The points $$P(-2,3)$$ and $$Q(8,5)$$ lie on a circle with centre $$(4,-1)$$. Find the equation of the circle.

Answer

**step1** Understanding the Problem

The problem asks for the equation of a circle. We are given the center of the circle, which is C(4, -1), and two points that lie on the circle, P(-2, 3) and Q(8, 5).

**step2** Recalling the General Form of a Circle's Equation

A circle is uniquely defined by its center (h, k) and its radius (r). The standard equation of a circle is given by the formula:
$$(x-h)^2 + (y-k)^2 = r^2$$

**step3** Identifying the Center of the Circle

From the problem statement, the coordinates of the center of the circle are given as (4, -1).
Therefore, we have h = 4 and k = -1.
Substituting these values into the general equation of a circle, we begin to form the equation:
$$(x-4)^2 + (y-(-1))^2 = r^2$$
This simplifies to:
$$(x-4)^2 + (y+1)^2 = r^2$$
To complete the equation, we need to find the value of $$r^2$$.
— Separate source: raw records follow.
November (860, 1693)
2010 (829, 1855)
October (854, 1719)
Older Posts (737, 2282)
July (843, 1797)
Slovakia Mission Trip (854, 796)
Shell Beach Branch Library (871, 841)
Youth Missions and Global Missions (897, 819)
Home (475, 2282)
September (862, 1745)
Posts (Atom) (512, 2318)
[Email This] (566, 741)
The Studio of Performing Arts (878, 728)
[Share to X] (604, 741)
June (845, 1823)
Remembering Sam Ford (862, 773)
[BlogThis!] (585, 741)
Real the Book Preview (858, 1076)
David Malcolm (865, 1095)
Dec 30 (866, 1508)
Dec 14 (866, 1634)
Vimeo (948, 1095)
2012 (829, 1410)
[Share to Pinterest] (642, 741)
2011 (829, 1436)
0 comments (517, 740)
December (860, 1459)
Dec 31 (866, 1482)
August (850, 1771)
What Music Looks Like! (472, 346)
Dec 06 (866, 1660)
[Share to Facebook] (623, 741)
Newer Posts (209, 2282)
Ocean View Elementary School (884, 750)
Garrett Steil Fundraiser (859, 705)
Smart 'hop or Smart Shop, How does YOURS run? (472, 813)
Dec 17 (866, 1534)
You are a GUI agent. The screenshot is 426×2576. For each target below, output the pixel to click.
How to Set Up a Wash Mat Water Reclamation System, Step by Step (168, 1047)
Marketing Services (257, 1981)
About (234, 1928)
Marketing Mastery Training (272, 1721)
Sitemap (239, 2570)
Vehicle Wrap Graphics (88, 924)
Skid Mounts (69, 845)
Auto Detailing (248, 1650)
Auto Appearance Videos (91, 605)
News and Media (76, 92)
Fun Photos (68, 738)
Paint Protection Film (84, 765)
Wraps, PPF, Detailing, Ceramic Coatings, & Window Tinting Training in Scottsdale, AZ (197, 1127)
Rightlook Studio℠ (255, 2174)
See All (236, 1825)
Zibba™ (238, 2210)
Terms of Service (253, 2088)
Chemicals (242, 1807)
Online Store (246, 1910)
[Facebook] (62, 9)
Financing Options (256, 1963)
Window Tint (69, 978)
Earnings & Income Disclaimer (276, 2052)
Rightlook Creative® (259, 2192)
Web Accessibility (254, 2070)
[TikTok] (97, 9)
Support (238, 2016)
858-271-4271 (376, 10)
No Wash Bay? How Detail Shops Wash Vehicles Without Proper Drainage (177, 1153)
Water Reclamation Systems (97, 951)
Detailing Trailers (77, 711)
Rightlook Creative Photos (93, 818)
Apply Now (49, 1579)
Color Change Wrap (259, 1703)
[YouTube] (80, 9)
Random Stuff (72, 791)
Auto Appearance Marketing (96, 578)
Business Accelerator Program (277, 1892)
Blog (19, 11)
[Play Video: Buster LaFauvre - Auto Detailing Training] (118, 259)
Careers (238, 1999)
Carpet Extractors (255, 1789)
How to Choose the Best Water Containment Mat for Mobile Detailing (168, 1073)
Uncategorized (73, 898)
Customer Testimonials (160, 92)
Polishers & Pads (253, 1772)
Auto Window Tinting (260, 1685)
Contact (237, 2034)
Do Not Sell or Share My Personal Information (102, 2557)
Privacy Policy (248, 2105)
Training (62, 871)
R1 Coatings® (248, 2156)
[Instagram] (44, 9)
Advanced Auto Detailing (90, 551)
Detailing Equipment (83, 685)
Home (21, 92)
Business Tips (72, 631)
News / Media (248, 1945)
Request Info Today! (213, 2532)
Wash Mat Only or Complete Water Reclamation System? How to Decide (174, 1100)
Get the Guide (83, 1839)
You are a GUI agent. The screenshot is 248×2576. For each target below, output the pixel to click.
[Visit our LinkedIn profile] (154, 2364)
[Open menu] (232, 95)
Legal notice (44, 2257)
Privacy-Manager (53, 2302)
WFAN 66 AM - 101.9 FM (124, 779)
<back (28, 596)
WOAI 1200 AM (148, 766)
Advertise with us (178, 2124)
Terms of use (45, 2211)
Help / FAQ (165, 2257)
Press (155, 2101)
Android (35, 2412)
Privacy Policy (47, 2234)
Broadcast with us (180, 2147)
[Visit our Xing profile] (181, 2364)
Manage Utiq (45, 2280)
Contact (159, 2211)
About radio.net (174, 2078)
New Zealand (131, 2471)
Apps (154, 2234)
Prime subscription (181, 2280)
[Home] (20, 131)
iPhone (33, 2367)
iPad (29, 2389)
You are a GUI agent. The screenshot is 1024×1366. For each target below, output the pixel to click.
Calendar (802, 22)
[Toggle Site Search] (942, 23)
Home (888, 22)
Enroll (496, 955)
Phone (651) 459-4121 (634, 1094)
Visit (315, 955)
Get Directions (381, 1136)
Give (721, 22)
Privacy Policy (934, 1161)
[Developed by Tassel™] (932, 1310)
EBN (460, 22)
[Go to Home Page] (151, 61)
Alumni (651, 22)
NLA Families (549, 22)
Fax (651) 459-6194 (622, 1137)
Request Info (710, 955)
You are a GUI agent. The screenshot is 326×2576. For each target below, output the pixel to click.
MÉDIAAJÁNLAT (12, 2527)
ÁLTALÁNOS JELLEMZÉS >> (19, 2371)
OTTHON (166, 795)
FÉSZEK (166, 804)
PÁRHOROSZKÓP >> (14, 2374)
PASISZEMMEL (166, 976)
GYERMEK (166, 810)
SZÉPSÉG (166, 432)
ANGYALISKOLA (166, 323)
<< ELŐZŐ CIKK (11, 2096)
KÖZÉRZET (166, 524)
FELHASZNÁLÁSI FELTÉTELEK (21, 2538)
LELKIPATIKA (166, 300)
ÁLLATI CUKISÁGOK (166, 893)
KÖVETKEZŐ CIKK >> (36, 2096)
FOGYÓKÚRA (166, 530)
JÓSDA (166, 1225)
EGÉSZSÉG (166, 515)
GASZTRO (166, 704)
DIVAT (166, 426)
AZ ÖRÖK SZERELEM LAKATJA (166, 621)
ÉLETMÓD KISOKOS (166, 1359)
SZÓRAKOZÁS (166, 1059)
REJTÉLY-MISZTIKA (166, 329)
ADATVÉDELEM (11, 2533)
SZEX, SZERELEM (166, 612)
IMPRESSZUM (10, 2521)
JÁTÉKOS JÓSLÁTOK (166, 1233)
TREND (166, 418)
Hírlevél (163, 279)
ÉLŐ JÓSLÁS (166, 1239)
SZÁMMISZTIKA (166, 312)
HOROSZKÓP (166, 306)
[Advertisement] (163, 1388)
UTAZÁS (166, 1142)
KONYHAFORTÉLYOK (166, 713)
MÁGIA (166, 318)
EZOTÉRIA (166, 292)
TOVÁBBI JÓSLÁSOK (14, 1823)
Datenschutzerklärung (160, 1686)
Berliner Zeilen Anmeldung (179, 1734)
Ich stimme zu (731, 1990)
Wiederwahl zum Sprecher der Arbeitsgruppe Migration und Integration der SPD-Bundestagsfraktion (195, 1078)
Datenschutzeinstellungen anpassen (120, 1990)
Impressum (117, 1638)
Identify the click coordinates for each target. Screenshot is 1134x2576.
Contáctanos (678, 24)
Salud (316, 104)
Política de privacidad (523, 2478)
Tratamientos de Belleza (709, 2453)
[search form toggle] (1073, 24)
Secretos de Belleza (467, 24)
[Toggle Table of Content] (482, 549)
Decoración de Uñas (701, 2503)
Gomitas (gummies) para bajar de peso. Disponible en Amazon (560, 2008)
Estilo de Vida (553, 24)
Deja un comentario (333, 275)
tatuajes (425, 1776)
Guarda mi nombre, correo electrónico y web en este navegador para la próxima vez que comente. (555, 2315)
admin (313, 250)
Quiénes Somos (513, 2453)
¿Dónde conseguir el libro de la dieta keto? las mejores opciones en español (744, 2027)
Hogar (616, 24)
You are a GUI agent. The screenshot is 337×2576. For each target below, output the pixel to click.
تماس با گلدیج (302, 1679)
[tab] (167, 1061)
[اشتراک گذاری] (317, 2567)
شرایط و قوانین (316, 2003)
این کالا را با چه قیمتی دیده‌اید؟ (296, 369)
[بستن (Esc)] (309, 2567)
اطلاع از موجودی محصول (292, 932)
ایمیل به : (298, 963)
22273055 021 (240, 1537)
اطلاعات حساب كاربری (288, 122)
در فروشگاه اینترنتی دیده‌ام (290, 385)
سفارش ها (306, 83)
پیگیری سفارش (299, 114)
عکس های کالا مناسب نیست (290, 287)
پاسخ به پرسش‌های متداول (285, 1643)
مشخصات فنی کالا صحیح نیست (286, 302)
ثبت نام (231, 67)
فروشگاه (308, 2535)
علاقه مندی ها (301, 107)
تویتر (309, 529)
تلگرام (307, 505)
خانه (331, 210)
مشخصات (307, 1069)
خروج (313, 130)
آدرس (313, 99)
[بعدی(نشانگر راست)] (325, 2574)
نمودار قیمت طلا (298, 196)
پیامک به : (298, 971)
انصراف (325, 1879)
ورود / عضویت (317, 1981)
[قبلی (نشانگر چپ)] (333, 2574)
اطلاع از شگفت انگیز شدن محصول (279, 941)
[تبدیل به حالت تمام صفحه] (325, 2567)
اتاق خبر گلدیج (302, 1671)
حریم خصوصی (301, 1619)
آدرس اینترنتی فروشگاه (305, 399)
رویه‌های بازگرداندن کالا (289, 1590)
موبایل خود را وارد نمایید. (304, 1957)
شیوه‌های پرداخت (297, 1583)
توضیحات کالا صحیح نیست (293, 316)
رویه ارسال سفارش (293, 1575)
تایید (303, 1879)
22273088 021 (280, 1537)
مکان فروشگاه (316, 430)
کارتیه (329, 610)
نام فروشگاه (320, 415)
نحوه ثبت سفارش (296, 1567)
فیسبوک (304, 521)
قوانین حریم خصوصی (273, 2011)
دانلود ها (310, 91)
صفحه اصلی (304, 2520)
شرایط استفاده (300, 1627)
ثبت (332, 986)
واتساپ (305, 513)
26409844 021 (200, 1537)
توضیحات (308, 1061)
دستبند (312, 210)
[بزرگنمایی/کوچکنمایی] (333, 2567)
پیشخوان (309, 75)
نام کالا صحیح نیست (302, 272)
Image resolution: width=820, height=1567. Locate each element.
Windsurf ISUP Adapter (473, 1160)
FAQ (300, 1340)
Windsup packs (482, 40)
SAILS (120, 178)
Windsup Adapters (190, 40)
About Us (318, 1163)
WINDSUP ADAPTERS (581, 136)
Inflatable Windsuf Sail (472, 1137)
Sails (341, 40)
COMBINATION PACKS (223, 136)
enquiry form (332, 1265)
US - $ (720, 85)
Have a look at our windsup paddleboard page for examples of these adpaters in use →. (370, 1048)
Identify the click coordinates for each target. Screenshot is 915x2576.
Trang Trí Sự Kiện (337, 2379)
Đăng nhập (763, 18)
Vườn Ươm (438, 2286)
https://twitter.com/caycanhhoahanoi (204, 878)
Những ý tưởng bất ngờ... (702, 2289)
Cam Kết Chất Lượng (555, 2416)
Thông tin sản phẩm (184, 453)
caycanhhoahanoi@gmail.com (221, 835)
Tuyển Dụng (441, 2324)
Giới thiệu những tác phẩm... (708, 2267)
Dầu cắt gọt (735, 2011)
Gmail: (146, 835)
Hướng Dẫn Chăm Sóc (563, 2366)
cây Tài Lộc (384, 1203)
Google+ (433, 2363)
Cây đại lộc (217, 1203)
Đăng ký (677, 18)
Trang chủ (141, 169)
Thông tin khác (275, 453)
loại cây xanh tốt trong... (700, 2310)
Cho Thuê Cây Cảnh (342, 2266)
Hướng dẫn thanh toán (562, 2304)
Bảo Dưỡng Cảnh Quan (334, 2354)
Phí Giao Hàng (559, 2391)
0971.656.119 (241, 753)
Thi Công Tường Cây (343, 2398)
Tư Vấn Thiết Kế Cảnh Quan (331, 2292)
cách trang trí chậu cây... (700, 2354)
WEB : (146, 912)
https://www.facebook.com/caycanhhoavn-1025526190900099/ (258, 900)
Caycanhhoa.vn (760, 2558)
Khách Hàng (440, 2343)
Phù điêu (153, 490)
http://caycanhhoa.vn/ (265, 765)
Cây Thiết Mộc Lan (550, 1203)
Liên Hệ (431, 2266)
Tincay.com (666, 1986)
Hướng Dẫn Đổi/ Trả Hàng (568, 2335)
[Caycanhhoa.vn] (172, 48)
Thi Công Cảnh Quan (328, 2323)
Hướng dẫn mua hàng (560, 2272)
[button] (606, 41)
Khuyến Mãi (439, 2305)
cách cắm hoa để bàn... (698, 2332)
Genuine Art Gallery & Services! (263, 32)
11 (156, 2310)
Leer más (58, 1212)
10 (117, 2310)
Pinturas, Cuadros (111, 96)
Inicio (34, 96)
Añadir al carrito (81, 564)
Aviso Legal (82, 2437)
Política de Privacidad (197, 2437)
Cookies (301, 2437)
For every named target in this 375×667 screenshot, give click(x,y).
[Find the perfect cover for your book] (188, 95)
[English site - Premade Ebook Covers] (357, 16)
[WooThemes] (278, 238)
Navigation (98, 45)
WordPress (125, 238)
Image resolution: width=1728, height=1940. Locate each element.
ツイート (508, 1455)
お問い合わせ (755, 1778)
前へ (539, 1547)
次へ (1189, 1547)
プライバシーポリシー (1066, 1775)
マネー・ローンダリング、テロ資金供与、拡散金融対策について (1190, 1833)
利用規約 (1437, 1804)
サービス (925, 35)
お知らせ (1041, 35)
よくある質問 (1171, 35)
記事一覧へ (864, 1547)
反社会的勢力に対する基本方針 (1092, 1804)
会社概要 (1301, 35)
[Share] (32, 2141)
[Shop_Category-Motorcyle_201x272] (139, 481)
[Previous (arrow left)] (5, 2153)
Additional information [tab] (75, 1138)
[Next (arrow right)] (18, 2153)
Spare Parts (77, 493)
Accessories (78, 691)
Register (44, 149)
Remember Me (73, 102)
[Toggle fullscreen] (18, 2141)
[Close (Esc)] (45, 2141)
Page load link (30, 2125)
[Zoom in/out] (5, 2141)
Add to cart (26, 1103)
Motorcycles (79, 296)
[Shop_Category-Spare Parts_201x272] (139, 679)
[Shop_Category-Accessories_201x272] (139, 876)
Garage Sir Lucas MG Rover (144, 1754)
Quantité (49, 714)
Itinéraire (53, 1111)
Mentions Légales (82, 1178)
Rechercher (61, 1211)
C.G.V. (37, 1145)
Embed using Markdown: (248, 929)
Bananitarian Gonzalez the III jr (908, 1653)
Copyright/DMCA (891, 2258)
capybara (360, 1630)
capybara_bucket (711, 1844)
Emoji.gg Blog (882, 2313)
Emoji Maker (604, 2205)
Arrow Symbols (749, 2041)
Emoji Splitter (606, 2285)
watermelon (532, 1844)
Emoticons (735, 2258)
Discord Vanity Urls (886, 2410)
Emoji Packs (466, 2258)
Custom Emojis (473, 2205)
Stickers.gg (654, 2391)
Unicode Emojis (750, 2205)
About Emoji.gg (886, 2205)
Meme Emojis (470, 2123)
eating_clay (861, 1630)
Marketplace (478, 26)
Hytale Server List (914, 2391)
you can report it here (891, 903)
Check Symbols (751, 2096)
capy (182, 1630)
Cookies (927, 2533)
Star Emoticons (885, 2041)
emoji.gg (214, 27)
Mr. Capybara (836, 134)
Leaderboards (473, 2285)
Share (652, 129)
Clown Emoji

**step4** Calculating the Radius of the Circle

The radius (r) of the circle is the distance from its center to any point lying on the circle. We can use the distance formula to find the distance between the center C(4, -1) and one of the given points on the circle. Let's use point P(-2, 3).
The distance formula for two points $$(x_1, y_1)$$ and $$(x_2, y_2)$$ is:
$$d = \sqrt{(x_2-x_1)^2 + (y_2-y_1)^2}$$
Let the center C(4, -1) be $$(x_1, y_1)$$ and point P(-2, 3) be $$(x_2, y_2)$$.
Substituting these values into the distance formula to find the radius (r):
$$r = \sqrt{(-2-4)^2 + (3-(-1))^2}$$
First, calculate the differences in the x and y coordinates:
$$-2 - 4 = -6$$
$$3 - (-1) = 3 + 1 = 4$$
Next, square these differences:
$$(-6)^2 = 36$$
$$(4)^2 = 16$$
Now, sum the squared differences:
$$36 + 16 = 52$$
Finally, take the square root to find the radius:
$$r = \sqrt{52}$$
The radius of the circle is $$\sqrt{52}$$.

**step5** Finding the Square of the Radius

The standard equation of the circle requires $$r^2$$, not r.
Since we found that $$r = \sqrt{52}$$, we can easily find $$r^2$$ by squaring this value:
$$r^2 = (\sqrt{52})^2$$
$$r^2 = 52$$

**step6** Formulating the Equation of the Circle

Now that we have the center (h, k) = (4, -1) and $$r^2 = 52$$, we can substitute these values into the standard equation of the circle:
$$(x-h)^2 + (y-k)^2 = r^2$$
$$(x-4)^2 + (y-(-1))^2 = 52$$
Simplifying the expression for the y-coordinate:
$$(x-4)^2 + (y+1)^2 = 52$$
This is the final equation of the circle.